• [DATA EXTRACTS]:
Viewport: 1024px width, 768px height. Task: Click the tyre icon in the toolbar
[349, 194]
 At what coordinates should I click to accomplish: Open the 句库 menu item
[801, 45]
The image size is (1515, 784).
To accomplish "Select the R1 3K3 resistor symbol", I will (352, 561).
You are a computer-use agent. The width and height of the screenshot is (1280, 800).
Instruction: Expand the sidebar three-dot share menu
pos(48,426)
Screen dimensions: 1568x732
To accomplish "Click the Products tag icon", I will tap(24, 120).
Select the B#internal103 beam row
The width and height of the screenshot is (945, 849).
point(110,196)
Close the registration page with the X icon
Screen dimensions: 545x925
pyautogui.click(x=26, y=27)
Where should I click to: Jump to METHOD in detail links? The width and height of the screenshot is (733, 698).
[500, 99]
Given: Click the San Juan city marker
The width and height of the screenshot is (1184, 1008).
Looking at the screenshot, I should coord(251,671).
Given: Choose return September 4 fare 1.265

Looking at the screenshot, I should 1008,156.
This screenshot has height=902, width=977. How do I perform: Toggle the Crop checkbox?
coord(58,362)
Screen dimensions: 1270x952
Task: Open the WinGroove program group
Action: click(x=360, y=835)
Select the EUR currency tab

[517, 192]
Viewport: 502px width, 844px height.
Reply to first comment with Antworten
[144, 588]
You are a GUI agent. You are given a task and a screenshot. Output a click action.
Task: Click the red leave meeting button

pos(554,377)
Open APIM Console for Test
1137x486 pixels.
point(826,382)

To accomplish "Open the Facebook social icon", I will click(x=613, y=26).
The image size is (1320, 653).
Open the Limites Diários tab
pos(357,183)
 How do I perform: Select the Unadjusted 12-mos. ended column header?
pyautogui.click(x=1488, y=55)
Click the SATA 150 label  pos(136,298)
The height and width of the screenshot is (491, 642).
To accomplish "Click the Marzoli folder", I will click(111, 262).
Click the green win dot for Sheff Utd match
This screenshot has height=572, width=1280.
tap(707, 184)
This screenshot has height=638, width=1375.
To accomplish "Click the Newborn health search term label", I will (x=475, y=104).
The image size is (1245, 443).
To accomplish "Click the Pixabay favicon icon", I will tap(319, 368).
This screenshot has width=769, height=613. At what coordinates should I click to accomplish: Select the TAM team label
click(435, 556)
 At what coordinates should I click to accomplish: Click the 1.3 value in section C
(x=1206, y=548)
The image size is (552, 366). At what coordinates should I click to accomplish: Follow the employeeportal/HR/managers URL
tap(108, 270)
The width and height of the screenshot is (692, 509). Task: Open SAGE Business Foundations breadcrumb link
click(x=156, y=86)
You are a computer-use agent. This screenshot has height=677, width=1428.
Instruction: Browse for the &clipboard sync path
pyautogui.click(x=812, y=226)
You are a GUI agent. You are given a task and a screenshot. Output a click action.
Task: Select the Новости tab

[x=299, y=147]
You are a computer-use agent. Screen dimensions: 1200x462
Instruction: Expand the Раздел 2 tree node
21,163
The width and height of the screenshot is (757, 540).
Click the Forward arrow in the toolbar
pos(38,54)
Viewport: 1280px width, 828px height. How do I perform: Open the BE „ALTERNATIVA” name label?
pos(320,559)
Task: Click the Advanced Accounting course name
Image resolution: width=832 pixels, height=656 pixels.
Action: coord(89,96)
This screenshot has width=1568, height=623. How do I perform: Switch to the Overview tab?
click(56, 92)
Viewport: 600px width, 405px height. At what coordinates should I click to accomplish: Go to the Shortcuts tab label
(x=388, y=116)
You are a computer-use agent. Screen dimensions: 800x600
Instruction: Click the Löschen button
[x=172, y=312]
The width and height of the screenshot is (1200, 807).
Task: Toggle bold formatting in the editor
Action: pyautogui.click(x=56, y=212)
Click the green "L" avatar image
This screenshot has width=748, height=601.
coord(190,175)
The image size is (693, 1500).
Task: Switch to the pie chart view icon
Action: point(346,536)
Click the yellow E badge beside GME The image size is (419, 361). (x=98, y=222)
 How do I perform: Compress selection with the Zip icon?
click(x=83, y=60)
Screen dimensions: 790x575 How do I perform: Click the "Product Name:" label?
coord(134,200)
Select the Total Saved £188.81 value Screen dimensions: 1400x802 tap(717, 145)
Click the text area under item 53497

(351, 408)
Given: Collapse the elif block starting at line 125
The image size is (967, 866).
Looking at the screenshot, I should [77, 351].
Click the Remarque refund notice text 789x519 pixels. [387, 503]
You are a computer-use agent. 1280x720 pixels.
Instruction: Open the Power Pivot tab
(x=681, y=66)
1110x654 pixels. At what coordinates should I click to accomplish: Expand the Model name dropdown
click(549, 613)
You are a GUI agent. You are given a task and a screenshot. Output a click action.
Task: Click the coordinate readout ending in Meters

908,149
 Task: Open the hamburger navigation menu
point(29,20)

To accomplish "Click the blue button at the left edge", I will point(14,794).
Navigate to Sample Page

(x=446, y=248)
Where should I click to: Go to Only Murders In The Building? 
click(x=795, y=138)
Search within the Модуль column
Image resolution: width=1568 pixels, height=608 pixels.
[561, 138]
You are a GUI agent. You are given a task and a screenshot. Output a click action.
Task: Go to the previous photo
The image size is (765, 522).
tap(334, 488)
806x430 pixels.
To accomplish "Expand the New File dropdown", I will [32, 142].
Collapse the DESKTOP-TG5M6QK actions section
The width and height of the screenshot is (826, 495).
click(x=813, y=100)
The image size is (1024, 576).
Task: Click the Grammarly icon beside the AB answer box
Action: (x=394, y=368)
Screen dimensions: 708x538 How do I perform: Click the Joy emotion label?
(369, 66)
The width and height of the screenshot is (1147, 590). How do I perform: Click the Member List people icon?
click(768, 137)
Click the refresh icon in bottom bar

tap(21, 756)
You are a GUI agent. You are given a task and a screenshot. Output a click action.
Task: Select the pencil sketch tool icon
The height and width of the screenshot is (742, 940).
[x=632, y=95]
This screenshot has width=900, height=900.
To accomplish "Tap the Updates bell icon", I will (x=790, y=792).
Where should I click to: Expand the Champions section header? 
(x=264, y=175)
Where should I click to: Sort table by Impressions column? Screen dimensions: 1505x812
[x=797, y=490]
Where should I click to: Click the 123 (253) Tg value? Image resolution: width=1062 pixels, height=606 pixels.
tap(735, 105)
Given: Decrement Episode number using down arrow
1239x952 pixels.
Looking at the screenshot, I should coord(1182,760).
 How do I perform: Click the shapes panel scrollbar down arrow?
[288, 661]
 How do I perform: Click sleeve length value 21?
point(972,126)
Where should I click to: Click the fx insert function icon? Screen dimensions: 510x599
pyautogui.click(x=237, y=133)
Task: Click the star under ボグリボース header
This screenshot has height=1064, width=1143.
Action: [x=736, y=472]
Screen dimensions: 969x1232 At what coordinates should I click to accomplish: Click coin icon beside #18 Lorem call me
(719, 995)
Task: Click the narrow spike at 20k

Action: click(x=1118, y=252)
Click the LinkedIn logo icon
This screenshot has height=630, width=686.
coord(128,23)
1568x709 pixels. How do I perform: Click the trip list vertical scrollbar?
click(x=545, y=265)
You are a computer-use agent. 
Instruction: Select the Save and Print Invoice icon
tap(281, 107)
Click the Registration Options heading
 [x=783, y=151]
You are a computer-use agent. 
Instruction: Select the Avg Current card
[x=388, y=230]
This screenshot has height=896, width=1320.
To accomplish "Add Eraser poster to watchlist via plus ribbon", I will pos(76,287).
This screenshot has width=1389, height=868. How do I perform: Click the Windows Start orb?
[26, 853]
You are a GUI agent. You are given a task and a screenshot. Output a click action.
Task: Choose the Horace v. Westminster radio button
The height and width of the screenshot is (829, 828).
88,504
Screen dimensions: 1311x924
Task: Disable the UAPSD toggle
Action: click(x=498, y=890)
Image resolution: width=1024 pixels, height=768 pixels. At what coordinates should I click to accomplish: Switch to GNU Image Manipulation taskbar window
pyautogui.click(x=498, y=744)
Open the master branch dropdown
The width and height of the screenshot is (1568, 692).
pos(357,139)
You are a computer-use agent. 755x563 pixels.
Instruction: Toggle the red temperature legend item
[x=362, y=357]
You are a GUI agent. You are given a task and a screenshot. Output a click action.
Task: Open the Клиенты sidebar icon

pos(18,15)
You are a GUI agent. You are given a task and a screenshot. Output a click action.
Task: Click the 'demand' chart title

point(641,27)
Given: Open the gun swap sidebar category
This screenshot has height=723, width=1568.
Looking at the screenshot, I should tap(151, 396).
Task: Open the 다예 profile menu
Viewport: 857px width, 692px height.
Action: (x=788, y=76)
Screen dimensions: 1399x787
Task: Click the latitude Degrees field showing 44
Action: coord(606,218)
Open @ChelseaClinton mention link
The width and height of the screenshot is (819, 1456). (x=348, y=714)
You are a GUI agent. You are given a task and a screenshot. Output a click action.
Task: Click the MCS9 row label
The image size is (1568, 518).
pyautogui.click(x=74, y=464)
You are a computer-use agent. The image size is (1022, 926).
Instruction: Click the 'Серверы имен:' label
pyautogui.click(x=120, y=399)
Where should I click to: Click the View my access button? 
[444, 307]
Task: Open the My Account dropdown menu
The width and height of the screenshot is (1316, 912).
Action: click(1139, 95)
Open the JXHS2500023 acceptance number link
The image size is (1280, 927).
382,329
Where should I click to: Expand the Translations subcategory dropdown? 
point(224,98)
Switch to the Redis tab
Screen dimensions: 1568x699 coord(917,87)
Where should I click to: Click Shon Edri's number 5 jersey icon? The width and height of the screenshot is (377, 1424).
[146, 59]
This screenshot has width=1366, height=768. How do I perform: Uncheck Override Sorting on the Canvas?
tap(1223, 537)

• [AIM OF THE EXERCISE]:
Could you repeat exactly the lines in the listing above from the one with "Instruction: Select the Save" down to the one with "Task: Choose the"? Include both of those lines.

• [RESPONSE]:
Instruction: Select the Save and Print Invoice icon
tap(281, 107)
Click the Registration Options heading
 [x=783, y=151]
You are a computer-use agent. 
Instruction: Select the Avg Current card
[x=388, y=230]
This screenshot has height=896, width=1320.
To accomplish "Add Eraser poster to watchlist via plus ribbon", I will pos(76,287).
This screenshot has width=1389, height=868. How do I perform: Click the Windows Start orb?
[26, 853]
You are a GUI agent. You are given a task and a screenshot. Output a click action.
Task: Choose the Horace v. Westminster radio button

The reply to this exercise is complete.